L'exemple de Mortal Kombat dans le genre des jeux de combat est intéressant : ce jeu a volontairement choqué en montrant votre personnage arracher la colonne vertébrale de son adversaire alors que jusque là, les conventions du genre faisait qu'on se contentait de l'assommer et de gagner par K.O. Non, désormais, on devait gagner en tuant. Et ce choc est resté dans les mémoires, pour le meilleur ou le pire, je en saurais dire.

Cette technique utilisée par Moral Kombat est classique, c'est celle de l'électrochoc - et assez tristement devrais-je le dire, c'est sans doute celle qui est le plus utilisée dans les jeux vidéo actuels, sous l'impulsion certainement de la surenchère.

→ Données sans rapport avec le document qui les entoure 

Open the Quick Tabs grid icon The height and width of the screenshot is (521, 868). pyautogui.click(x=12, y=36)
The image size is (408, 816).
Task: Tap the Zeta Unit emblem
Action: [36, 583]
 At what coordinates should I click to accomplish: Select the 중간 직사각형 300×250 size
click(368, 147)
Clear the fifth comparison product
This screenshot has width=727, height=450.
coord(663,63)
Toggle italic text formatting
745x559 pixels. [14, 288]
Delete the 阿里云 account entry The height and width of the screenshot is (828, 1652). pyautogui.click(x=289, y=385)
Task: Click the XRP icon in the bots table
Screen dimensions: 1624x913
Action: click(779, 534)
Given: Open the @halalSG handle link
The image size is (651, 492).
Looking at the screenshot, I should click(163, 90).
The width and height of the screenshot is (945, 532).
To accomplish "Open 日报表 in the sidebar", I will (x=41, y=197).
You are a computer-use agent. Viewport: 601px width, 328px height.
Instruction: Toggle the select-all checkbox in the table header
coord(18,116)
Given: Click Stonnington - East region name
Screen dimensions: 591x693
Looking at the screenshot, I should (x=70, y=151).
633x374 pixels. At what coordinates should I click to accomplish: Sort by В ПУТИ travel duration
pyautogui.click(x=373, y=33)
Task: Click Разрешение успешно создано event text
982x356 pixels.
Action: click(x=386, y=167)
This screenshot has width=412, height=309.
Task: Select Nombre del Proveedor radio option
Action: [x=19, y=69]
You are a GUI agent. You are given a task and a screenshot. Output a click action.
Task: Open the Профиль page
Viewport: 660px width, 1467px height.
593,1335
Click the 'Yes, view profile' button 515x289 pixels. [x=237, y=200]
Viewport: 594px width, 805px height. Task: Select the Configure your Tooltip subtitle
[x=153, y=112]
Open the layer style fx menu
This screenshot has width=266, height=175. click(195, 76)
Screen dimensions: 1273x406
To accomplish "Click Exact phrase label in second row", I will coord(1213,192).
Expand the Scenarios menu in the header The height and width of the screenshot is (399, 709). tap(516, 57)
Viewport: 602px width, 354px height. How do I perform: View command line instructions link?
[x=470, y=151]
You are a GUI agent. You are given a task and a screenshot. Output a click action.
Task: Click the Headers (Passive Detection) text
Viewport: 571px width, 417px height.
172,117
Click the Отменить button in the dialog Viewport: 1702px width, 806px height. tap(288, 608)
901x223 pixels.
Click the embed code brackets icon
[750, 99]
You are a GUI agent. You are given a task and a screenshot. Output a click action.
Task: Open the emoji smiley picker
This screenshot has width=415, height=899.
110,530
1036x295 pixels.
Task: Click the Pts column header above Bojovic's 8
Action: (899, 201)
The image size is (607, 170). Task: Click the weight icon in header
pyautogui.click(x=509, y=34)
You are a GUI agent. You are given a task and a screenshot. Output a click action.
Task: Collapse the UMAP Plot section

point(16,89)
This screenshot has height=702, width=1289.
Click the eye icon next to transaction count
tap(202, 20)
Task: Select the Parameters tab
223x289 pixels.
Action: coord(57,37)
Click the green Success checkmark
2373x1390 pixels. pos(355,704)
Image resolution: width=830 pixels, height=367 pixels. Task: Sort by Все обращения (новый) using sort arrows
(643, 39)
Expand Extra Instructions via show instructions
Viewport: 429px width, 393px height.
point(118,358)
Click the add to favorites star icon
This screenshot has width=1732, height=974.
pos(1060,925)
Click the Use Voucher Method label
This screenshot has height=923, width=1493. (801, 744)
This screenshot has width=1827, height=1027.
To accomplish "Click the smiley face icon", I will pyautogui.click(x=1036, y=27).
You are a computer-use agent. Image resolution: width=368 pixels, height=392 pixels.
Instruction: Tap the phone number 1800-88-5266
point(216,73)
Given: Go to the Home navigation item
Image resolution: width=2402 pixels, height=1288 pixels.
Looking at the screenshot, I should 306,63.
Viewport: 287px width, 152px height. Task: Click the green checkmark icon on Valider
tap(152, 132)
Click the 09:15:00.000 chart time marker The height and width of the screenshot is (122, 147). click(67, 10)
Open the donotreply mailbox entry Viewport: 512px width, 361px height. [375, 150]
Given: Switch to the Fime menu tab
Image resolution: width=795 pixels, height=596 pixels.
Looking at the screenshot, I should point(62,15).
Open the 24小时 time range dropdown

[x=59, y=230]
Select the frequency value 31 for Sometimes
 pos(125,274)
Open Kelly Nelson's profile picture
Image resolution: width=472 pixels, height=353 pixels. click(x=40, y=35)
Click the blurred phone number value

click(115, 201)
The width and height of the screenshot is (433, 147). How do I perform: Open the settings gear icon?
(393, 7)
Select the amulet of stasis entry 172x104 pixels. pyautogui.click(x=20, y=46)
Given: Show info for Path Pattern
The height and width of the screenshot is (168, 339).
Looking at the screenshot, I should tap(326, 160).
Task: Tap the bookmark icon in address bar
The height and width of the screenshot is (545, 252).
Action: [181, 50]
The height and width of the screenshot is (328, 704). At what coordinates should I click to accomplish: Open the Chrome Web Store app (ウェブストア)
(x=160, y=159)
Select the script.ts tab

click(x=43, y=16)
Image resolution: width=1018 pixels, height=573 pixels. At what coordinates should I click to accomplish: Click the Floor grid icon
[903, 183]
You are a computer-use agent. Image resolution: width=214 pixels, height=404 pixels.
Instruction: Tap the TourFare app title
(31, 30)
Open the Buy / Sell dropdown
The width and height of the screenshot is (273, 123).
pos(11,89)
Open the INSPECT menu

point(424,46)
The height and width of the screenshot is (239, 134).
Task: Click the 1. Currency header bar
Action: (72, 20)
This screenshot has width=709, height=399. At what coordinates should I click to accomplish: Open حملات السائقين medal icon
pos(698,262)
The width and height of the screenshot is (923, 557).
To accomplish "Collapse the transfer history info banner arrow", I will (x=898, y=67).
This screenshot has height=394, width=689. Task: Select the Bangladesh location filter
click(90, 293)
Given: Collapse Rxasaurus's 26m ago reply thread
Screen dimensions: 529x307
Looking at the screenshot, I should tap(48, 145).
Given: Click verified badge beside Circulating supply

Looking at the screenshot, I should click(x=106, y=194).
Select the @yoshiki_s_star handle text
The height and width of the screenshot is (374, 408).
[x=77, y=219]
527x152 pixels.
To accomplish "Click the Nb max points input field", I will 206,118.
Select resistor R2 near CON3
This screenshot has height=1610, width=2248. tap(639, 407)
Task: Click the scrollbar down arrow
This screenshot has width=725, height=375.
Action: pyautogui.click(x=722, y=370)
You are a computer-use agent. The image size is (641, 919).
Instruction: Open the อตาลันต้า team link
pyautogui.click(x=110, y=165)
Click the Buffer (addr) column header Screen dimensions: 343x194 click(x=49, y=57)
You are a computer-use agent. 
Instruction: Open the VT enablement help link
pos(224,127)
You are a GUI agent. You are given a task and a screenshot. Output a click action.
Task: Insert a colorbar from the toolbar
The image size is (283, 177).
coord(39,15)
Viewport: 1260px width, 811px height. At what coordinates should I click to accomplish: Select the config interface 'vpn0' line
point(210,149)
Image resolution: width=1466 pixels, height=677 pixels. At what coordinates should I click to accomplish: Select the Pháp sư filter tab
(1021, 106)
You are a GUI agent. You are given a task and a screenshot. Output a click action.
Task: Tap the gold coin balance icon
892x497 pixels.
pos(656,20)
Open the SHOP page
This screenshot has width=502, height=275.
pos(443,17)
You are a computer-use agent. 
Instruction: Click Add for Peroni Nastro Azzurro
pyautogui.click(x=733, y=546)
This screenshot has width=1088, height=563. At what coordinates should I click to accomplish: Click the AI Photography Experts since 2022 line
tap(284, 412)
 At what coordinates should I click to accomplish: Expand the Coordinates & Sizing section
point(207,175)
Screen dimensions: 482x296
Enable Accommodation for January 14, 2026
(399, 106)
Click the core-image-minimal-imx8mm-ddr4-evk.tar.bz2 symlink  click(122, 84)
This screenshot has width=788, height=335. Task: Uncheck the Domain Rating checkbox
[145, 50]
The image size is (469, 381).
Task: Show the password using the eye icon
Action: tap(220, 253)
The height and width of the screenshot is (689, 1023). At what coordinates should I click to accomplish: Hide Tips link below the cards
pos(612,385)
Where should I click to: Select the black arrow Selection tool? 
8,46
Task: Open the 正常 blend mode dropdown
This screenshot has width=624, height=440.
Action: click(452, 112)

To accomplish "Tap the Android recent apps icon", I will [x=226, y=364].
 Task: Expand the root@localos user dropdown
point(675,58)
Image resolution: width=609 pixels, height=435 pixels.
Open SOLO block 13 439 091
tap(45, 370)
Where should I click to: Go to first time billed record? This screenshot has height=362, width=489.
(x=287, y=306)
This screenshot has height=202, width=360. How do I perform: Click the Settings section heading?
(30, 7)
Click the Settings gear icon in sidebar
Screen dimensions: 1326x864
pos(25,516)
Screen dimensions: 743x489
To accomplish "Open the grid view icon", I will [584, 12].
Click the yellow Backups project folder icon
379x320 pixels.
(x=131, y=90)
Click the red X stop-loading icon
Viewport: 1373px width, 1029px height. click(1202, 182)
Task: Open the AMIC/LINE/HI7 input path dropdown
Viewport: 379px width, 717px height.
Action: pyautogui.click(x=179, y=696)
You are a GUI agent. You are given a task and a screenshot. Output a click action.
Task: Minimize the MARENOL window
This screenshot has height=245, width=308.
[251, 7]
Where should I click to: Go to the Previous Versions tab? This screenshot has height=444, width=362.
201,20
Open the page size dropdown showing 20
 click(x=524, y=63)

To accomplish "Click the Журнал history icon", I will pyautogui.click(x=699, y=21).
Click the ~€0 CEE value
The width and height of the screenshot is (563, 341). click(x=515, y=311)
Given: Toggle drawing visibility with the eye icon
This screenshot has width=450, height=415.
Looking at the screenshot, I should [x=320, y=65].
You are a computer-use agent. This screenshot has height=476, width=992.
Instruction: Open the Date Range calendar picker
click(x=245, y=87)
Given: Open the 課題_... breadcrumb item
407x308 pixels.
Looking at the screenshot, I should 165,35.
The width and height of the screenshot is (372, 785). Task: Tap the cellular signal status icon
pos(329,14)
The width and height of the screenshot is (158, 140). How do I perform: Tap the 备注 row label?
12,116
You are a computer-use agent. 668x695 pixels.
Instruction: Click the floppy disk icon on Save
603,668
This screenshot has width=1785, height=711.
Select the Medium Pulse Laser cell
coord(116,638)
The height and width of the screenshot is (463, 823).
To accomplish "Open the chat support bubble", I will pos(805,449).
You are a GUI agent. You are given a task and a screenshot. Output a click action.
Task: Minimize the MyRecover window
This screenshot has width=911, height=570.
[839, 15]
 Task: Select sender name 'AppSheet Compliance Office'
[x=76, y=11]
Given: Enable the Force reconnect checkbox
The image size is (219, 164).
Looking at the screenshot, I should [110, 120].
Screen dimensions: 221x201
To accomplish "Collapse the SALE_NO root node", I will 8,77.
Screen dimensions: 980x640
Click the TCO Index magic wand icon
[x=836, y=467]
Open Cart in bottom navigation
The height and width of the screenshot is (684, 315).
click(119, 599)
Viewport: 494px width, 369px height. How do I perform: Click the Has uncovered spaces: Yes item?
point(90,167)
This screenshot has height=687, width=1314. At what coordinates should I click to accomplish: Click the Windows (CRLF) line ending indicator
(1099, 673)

Notez : il est en effet important de savoir que ce qui nous choque, ce n'est pas simplement la vision du sang, c'est une contradiction violente de notre vision du monde. Les jeux peuvent donc nous choquer en se confrontant donc à cette vision et en l'attaquant. C'était sous cet aspect que les jeux vidéo se firent connaître dans les années 90, et autant dire qu'ils continuent d'en traîner les casseroles, vu l'insistance qu'ont les détracteurs des jeux vidéo à ressortir des exemples de cette période.

Cela dit, l'électrochoc n'a pas forcément besoin d'être violent et subversif. Le final de Bioshock n'est pas parfait, mais il nous a incité à réfléchir sur notre propre système moral, et sur notre stupide propension à obéir aveuglément plutôt qu'à réfléchir un peu plus sur nos actions. Pareil pour Modern Warfare 2. Ces jeux brisent l'état de stupeur dans laquelle nous nous plongeons pour nous inciter à repenser ce que nous considérons comme la vérité, au de-là du prêchis-prêchas propagandiste.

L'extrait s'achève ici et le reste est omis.